Yandex also launched a U.S. $100 million share repurchase program for a year and smart speaker Yandex.Station, the company’s first hardware device, which enjoyed immediate success.
The company expects its revenue, excluding Yandex.Market, to grow 30–35% in 2018 and Search and Portal revenue to rise 20–22%.
Investment company Veles Capital analyst Artyom Mikhailin said, “Yandex posted strong results that exceeded our and market expectations. Additional support was secured from the FIFA World Cup (held on June 14–July 15), whose impact will show in the company’s results for July–September…We keep a positive view about the company’s future results.”
Mail.Ru Group reported first half revenue that was above expectations, but EBITDA below consensus. “We’re worried by the company’s falling margin. The upside is (social network) VK’s higher revenue,” Tkachuk at Alpari said.
Online advertising contributed 41.3% to the company’s total aggregate segment revenue. Advertising revenue jumped 38.9% on the year to 13.860 billion rubles, and total group aggregate segment revenue rose 29% to 33.577 billion rubles.
Mail.Ru Group’s recent developments were mainly extra options of its social network VK, like pay service VK Pay and AI-based content protection algorithm Nemesis. Mail.Ru Group also injected money into big local taxi aggregators Citymobil and Vezyot. “These investments allow us to deliver taxi functionality to our user base without being exposed to the ongoing subsidies and hence margin pressure,” Dmitry Grishin, chairman of Mail.Ru Group’s board, and Boris Dobrodeyev, CEO (Russia) said in a statement.

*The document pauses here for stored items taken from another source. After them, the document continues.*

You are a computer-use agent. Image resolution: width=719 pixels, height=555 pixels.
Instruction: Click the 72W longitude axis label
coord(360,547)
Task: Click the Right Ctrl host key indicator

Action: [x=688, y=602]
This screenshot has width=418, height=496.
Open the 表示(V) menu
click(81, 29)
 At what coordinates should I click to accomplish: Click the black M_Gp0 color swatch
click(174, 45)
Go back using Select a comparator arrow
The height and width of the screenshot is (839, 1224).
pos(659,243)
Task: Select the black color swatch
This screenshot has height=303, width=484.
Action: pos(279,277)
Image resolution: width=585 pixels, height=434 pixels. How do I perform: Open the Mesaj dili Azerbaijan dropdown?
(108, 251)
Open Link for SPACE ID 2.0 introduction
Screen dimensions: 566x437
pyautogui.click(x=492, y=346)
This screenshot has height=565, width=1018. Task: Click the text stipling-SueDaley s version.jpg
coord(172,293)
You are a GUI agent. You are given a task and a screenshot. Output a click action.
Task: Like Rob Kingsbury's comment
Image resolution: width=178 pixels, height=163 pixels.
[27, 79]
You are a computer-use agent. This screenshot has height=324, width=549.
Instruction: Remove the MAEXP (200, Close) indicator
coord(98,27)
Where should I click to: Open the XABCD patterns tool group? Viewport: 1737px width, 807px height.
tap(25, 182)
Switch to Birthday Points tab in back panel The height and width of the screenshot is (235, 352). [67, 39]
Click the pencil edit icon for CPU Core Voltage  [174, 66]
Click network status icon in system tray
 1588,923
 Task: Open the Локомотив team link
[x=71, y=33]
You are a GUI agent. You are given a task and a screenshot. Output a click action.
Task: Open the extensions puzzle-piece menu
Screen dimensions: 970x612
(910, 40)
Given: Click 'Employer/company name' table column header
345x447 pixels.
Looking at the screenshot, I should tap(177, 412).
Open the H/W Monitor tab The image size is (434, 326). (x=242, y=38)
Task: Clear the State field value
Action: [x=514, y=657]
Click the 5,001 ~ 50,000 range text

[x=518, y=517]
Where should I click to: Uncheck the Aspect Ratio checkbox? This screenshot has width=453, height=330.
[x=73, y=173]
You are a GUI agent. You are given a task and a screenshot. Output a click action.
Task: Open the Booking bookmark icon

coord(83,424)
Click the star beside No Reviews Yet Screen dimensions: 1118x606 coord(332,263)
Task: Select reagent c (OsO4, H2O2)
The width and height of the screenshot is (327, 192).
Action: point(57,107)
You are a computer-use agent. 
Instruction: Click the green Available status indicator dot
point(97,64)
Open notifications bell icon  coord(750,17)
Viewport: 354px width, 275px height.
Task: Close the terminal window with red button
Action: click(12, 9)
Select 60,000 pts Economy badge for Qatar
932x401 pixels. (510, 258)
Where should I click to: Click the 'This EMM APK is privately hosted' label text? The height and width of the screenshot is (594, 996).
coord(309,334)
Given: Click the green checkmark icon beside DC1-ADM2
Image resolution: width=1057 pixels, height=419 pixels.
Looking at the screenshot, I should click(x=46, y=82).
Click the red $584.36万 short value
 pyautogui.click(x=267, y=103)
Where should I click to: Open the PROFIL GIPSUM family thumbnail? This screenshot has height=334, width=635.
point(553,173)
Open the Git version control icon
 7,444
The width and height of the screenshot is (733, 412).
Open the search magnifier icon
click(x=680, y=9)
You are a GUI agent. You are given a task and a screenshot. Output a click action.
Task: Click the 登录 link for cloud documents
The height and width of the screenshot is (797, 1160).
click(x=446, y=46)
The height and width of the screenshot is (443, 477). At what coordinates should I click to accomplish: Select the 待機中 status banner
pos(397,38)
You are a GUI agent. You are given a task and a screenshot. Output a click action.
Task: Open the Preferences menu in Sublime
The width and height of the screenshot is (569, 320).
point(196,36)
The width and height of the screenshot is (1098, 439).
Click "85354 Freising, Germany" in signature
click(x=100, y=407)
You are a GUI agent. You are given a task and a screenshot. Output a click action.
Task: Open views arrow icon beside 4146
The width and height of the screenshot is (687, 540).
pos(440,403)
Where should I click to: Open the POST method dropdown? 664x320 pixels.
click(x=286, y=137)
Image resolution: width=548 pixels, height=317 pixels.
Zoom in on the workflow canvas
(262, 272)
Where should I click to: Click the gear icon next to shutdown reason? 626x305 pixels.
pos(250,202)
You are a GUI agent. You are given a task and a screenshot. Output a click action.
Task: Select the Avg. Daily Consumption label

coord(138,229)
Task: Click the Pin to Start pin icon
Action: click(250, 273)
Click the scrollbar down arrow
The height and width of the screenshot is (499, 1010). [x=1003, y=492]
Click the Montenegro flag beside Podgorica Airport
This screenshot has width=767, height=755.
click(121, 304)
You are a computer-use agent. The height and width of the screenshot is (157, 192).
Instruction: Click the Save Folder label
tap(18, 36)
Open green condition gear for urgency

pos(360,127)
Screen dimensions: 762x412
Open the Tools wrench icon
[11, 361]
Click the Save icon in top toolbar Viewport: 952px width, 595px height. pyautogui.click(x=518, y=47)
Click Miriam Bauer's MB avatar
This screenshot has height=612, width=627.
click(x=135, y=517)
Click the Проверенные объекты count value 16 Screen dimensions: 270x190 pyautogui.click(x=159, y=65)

“January–June has seen continued very strong revenue growth with both the core, and the new businesses all contributing. We expect that advertising and games revenues will continue to show good growth in July–December. We also continue to see significant growth and opportunities for further integration from our eCommerce businesses. (E-sports firm) ESforce will be further integrated in July–December and as a result we are pleased to be able to increase our revenue 2018 guidance from the previous guidance of 23–28% to 26-30% growth or 71.7–73.9 billion rubles.”
Mail.Ru Group also expects its margin to improve in July–December, and the previous 2018 EBITDA guidance of 21–22 billion rubles was confirmed.
Quotes in question
Yandex has performed much more confidently than Mail.Ru Group: common shares gained 18.1% since the beginning of the year to 2,237 rubles on August 2 in Moscow and its American depositary receipts rose 10.4% in New York to $35.95. Mail.Ru Group’s global depositary receipts sagged 8.7% in London to $26.20.
Alpari views Yandex shares more interesting in the long-term than Mail.Ru Group stock. “We see a bigger growth potential at Yandex, because the company continues growing actively and investing heavily in both new projects and M&A deals. We like the company’s aggressive development strategy and recommend its shares for long-term investment,” Alpari’s analyst Tkachuk said.
“We’re waiting for Yandex’s strong financial results for 2018, the fact that is proven by a steady rise of advertising budgets in the (Russian-speaking Internet) Runet and a growing GDP of the country. Although Yandex’s shares could show no such growth in the coming six months, we think they will increase in the next one–three years.
“Many investors have Yandex’s shares on the short-list for purchase after completion of the active investing phase, when the company starts paying dividends. The thing is that this phase is tightly linked to high risks, while investors are known for loving dividends, not risks.”
Group of companies Finam analyst Leonid Delitsyn targets Yandex stock at 2,046 rubles per share and thinks quotes will be within a 2,000–2,500 ruble range during a year. “In order to exceed the 2,500 ruble notch, the market needs euphoria about high-tech on the whole with a corresponding growth of shares of Apple, Google, Facebook, Amazon, and others,” he told PRIME.
“Yandex’s strategic weakness still lies in its reliance on the online search advertising market since, even in view of higher revenue from Yandex.Taxi, search advertising brings over 80% of all incomes.”